(Collected data entries)
::::
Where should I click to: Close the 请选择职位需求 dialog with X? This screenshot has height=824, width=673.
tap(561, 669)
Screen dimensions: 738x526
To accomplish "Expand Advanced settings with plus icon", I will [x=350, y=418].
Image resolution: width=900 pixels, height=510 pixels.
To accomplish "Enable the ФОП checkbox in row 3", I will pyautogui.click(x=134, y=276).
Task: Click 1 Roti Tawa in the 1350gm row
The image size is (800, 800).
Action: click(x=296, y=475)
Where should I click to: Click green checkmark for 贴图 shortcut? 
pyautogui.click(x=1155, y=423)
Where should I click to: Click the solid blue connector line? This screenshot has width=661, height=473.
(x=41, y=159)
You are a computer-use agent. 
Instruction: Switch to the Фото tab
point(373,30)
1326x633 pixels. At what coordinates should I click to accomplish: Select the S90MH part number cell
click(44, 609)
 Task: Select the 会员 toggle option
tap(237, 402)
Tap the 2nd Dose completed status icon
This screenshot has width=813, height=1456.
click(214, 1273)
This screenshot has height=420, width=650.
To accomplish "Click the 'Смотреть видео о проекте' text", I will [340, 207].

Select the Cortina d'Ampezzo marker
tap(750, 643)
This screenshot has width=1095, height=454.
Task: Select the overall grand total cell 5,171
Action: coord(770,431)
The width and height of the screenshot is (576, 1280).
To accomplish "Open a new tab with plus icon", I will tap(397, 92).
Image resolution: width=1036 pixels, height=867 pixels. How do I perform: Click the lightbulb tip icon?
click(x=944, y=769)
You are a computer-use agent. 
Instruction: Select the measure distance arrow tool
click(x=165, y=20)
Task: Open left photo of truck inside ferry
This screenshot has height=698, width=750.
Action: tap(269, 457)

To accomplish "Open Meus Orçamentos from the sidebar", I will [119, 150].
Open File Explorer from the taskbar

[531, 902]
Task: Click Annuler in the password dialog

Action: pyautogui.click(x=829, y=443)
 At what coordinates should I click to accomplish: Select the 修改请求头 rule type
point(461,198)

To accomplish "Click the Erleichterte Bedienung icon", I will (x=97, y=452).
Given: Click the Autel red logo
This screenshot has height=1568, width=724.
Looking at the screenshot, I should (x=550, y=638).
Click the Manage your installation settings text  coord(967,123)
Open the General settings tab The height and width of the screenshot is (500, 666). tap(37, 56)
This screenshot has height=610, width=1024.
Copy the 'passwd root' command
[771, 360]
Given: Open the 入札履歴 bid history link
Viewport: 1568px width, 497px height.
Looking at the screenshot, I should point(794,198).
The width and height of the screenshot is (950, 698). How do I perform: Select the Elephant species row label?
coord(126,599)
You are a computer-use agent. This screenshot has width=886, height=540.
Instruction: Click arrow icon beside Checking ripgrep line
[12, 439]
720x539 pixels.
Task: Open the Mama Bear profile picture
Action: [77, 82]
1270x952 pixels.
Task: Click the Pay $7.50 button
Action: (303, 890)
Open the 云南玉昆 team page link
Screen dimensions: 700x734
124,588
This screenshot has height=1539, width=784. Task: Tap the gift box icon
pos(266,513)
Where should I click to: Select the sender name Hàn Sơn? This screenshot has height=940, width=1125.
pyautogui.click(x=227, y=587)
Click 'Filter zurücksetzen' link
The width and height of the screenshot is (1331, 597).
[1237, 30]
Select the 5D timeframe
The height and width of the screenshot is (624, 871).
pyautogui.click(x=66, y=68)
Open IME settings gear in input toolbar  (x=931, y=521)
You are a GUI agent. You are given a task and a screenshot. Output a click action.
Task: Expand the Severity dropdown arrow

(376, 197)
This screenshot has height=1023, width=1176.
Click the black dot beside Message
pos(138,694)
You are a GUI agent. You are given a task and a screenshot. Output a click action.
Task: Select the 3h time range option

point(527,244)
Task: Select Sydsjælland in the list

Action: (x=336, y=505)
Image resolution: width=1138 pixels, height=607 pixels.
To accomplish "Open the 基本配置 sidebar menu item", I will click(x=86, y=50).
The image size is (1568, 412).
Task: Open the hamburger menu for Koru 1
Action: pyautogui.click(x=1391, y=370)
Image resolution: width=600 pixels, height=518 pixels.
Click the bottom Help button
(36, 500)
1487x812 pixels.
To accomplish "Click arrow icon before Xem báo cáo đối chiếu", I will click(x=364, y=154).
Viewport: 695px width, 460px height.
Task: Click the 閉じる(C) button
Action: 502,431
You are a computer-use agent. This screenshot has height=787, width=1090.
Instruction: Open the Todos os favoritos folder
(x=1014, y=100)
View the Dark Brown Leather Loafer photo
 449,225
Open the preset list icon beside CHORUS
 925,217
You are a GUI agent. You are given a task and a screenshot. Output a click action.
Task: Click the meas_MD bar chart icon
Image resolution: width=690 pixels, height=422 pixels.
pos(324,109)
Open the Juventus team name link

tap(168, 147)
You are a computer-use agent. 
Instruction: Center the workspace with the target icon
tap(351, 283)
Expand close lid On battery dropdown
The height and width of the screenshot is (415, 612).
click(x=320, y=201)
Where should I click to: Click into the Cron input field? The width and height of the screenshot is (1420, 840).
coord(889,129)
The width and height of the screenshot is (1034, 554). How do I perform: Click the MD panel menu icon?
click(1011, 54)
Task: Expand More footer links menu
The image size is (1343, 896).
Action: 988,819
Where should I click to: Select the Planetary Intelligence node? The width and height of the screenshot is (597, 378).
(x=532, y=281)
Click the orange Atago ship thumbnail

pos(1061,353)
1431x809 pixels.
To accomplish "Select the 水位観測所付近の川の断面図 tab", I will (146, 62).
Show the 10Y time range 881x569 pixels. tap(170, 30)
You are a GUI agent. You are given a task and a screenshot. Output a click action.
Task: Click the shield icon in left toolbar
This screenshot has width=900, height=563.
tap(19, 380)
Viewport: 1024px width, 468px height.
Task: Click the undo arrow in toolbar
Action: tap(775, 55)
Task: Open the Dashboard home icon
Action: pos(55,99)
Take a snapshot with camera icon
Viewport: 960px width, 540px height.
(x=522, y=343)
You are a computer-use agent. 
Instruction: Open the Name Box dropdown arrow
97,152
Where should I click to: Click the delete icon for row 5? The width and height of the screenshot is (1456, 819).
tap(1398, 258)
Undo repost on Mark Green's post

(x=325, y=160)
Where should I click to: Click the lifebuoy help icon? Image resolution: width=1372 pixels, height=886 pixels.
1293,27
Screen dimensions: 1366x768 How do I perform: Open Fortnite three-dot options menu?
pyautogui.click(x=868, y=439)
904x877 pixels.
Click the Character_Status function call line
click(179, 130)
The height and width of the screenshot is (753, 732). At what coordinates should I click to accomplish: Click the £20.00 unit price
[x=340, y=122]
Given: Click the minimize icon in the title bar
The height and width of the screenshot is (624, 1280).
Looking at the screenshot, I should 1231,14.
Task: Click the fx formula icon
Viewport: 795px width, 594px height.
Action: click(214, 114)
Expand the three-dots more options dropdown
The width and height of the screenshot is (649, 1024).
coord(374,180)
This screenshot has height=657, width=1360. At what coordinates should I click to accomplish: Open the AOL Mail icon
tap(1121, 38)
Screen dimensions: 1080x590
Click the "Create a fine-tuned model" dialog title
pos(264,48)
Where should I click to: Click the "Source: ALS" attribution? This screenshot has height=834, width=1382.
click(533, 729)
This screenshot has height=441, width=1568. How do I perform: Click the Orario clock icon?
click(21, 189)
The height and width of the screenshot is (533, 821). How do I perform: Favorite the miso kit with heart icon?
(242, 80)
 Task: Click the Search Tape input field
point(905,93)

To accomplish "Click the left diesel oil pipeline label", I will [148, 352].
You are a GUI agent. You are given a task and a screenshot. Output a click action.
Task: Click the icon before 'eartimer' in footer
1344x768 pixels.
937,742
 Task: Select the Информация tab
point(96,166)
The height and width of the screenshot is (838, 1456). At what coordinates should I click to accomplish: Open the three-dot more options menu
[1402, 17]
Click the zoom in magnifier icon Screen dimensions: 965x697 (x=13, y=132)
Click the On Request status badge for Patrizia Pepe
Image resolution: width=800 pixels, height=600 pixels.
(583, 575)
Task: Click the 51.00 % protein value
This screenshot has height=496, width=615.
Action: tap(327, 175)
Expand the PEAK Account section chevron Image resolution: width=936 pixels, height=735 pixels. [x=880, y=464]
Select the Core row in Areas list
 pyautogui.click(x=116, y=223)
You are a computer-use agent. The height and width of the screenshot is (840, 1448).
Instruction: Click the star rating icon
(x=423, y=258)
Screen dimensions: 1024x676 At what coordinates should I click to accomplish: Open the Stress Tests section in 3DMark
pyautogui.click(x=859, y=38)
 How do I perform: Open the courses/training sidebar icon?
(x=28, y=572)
::::
Task prompt: Lines from the start of the records through the one containing "Click the Manage" are what should be retyped, exactly and in full, both ends included.

The completed task:
Where should I click to: Close the 请选择职位需求 dialog with X? This screenshot has height=824, width=673.
tap(561, 669)
Screen dimensions: 738x526
To accomplish "Expand Advanced settings with plus icon", I will [x=350, y=418].
Image resolution: width=900 pixels, height=510 pixels.
To accomplish "Enable the ФОП checkbox in row 3", I will pyautogui.click(x=134, y=276).
Task: Click 1 Roti Tawa in the 1350gm row
The image size is (800, 800).
Action: click(x=296, y=475)
Where should I click to: Click green checkmark for 贴图 shortcut? 
pyautogui.click(x=1155, y=423)
Where should I click to: Click the solid blue connector line? This screenshot has width=661, height=473.
(x=41, y=159)
You are a computer-use agent. 
Instruction: Switch to the Фото tab
point(373,30)
1326x633 pixels. At what coordinates should I click to accomplish: Select the S90MH part number cell
click(44, 609)
 Task: Select the 会员 toggle option
tap(237, 402)
Tap the 2nd Dose completed status icon
This screenshot has width=813, height=1456.
click(214, 1273)
This screenshot has height=420, width=650.
To accomplish "Click the 'Смотреть видео о проекте' text", I will [340, 207].

Select the Cortina d'Ampezzo marker
tap(750, 643)
This screenshot has width=1095, height=454.
Task: Select the overall grand total cell 5,171
Action: coord(770,431)
The width and height of the screenshot is (576, 1280).
To accomplish "Open a new tab with plus icon", I will tap(397, 92).
Image resolution: width=1036 pixels, height=867 pixels. How do I perform: Click the lightbulb tip icon?
click(x=944, y=769)
You are a computer-use agent. 
Instruction: Select the measure distance arrow tool
click(x=165, y=20)
Task: Open left photo of truck inside ferry
This screenshot has height=698, width=750.
Action: tap(269, 457)

To accomplish "Open Meus Orçamentos from the sidebar", I will [119, 150].
Open File Explorer from the taskbar

[531, 902]
Task: Click Annuler in the password dialog

Action: pyautogui.click(x=829, y=443)
 At what coordinates should I click to accomplish: Select the 修改请求头 rule type
point(461,198)

To accomplish "Click the Erleichterte Bedienung icon", I will (x=97, y=452).
Given: Click the Autel red logo
This screenshot has height=1568, width=724.
Looking at the screenshot, I should (x=550, y=638).
Click the Manage your installation settings text  coord(967,123)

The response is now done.